This is a technical lemma about the existence of a smooth curve between any two points on a sphere.
Lemma: Let $\mathcal{S}=\{ x:||x||=r\}$, where $r>0$, and let $t_1,t_2\in \mathcal{S}$. Then there is a differentiable mapping $c:(0, 2\pi) \mapsto \mathcal{S}$ that passes through $t_1$ and $t_2$; that is, there exist $\alpha_1,\alpha_2 \in (0, 2\pi)$ such that $c(\alpha_1)=t_1$ and $c(\alpha_2)=t_2$.
Proof: Let $\mathcal{H}$ be a hyperplane that passes through $t_1,t_2,0$ in $\mathbb R^p$. Then $\mathcal{C}=\mathcal{H} \cap \mathcal{S}$ is a circle centered at the origin with radius $r$. Pick an arbitrary point $t_3$ in $\mathcal{C}$ that is not $t_1$ and $t_2$, and let $t_4$ be the point on $\mathcal{C}$ obtained by rotating $t_3$ counterclockwise 90 degree along $\mathcal{C}$. Then any point $t$ in $\mathcal{C}$ that is not $t_3$ can be written as $t=\cos(\alpha)t_3+\sin(\alpha)t_4$ for some $\alpha \in (0, 2\pi)$. By construction, $\{ c(\alpha): \alpha \in (0, 2\pi) \}$ is a differentiable curve that passes through $t_1$ and $t_2$.
Question 1: In the proof, it lacks the description of the function $c(\alpha)$. It only says that $t=\cos(\alpha)t_3+\sin(\alpha)t_4$ for some $\alpha \in (0, 2\pi)$. But what is the function $c(\alpha)$?
Question 2: For any point $t \in C$, why we can guarantee that t can be expressed as $\cos(\alpha)t_3+\sin(\alpha)t_4$? I know $t_3$ and $t_4$ are orthogonal. I also know $H$ is a 2-dimensional plane and $C$ is a circle centered at the origin with radius r. I guess it's due to Fourier basis?
Question 3: I don't understand that "By construction, $\{ c(\alpha): \alpha \in (0, 2\pi) \}$ is a differentiable curve that passes through $t_1$ and $t_2$.".
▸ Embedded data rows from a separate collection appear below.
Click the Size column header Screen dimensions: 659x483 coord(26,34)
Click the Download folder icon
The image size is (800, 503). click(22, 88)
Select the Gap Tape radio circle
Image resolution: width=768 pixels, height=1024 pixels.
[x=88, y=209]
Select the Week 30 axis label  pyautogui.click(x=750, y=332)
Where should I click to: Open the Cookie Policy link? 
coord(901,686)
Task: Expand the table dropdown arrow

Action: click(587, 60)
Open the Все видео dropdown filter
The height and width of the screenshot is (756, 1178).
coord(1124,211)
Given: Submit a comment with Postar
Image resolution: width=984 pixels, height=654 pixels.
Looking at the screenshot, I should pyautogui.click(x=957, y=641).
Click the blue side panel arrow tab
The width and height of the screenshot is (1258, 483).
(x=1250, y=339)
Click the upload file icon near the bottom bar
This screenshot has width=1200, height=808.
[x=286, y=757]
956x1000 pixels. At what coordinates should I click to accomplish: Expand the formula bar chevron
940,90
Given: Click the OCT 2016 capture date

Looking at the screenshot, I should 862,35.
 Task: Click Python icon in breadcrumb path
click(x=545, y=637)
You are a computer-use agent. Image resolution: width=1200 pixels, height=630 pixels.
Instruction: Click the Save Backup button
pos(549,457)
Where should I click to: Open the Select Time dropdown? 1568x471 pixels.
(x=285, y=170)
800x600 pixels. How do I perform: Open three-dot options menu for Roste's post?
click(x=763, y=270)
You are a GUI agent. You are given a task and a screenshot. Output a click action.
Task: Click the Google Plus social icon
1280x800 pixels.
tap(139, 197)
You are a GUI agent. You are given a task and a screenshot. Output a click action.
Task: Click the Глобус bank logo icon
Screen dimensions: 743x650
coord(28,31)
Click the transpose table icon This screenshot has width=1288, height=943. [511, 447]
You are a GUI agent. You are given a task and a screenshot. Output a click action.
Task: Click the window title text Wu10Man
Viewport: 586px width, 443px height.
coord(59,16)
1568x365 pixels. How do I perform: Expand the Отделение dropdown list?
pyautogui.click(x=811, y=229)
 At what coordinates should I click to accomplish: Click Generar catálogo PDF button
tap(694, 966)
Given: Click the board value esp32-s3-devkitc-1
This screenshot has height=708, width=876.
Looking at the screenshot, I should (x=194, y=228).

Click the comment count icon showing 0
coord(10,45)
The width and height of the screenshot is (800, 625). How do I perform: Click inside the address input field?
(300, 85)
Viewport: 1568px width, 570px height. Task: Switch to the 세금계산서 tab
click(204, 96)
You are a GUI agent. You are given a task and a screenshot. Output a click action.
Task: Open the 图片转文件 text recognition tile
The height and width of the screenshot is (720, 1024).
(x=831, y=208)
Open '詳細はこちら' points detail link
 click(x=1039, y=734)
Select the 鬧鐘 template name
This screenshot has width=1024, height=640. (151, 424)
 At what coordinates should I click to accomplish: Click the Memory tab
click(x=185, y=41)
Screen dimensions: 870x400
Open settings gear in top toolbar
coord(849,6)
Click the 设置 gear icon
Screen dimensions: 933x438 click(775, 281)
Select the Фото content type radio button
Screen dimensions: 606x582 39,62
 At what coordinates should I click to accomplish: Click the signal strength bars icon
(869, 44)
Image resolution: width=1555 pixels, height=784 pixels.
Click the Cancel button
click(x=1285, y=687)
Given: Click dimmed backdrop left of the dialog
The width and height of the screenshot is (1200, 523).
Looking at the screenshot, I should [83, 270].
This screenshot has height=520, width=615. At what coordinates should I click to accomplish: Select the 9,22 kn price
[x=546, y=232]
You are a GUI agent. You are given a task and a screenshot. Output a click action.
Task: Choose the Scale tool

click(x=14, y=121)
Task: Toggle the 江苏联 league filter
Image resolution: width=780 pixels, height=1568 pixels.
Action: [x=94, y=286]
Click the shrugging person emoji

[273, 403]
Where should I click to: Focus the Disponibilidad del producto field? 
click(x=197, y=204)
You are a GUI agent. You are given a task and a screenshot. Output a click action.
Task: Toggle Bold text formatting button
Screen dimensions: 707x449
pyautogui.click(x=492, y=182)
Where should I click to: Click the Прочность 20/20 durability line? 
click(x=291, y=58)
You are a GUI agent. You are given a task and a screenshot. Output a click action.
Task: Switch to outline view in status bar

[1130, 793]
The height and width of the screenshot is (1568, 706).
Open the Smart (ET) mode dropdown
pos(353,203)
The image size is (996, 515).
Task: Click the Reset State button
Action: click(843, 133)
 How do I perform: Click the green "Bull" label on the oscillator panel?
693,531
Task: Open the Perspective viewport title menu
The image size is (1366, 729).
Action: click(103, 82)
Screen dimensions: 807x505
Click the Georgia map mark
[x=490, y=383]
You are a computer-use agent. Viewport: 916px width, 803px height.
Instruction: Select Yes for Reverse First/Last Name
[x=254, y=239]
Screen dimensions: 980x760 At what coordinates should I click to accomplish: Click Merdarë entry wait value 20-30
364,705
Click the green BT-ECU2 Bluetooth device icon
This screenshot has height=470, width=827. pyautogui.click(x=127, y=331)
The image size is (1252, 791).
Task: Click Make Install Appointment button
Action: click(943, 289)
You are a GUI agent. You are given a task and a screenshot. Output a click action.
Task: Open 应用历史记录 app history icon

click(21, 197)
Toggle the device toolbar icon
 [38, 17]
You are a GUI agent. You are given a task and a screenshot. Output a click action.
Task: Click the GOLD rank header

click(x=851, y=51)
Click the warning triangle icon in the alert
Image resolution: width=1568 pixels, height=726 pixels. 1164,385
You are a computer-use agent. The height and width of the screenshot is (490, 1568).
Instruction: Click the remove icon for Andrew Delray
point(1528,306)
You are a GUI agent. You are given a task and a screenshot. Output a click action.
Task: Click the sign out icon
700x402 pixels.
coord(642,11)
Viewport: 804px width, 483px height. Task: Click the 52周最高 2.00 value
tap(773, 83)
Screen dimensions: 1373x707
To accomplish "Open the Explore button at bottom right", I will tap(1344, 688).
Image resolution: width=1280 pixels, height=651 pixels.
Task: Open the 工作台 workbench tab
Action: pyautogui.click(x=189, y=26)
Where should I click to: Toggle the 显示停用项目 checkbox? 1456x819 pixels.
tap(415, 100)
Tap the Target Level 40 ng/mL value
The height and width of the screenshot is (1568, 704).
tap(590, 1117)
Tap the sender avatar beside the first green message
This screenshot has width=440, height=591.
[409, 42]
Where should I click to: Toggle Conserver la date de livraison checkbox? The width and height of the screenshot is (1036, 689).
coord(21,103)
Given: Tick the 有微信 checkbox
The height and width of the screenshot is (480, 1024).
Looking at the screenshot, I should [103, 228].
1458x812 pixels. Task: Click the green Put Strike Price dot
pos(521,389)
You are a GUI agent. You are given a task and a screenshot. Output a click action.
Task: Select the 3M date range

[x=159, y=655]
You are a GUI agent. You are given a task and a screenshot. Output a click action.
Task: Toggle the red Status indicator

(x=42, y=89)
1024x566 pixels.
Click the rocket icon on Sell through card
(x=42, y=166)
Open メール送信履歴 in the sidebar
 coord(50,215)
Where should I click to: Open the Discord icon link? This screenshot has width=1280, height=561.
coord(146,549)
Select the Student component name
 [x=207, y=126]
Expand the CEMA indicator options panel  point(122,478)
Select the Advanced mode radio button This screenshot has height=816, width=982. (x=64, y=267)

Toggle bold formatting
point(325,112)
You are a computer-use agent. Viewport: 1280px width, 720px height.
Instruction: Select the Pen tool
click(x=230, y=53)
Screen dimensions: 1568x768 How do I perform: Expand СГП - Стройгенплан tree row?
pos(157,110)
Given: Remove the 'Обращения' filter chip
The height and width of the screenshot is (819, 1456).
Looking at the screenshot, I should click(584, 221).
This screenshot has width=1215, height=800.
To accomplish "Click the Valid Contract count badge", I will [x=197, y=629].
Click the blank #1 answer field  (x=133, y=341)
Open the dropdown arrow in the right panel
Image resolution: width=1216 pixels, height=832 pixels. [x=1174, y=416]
As for question 1, presumably $c(\alpha) = t_3\cos(\alpha) + t_4\sin(\alpha)$ to illustrate the conclusion of the lemma.
For question 2, you don't need any Fourier analysis. It's just that once you identify that $t_3$ and $t_4$ are orthogonal vectors in a vector space and they have the same modulus, then in the plane spanned by $t_3$ and $t_4$, the curve $c(\alpha)$ can be identified with a circle of radius $|t_3| = |t_4|$, the same way that $e_1\cos(\theta) + e_2\sin(\theta)$ is a unit circle in the plane, and $e_1,e_2$ is the standard orthonormal basis of the plane.
For question 3, the curve $c(\alpha)$ is differentiable because $\cos(\alpha)$ and $\sin(\alpha)$ are differentiable.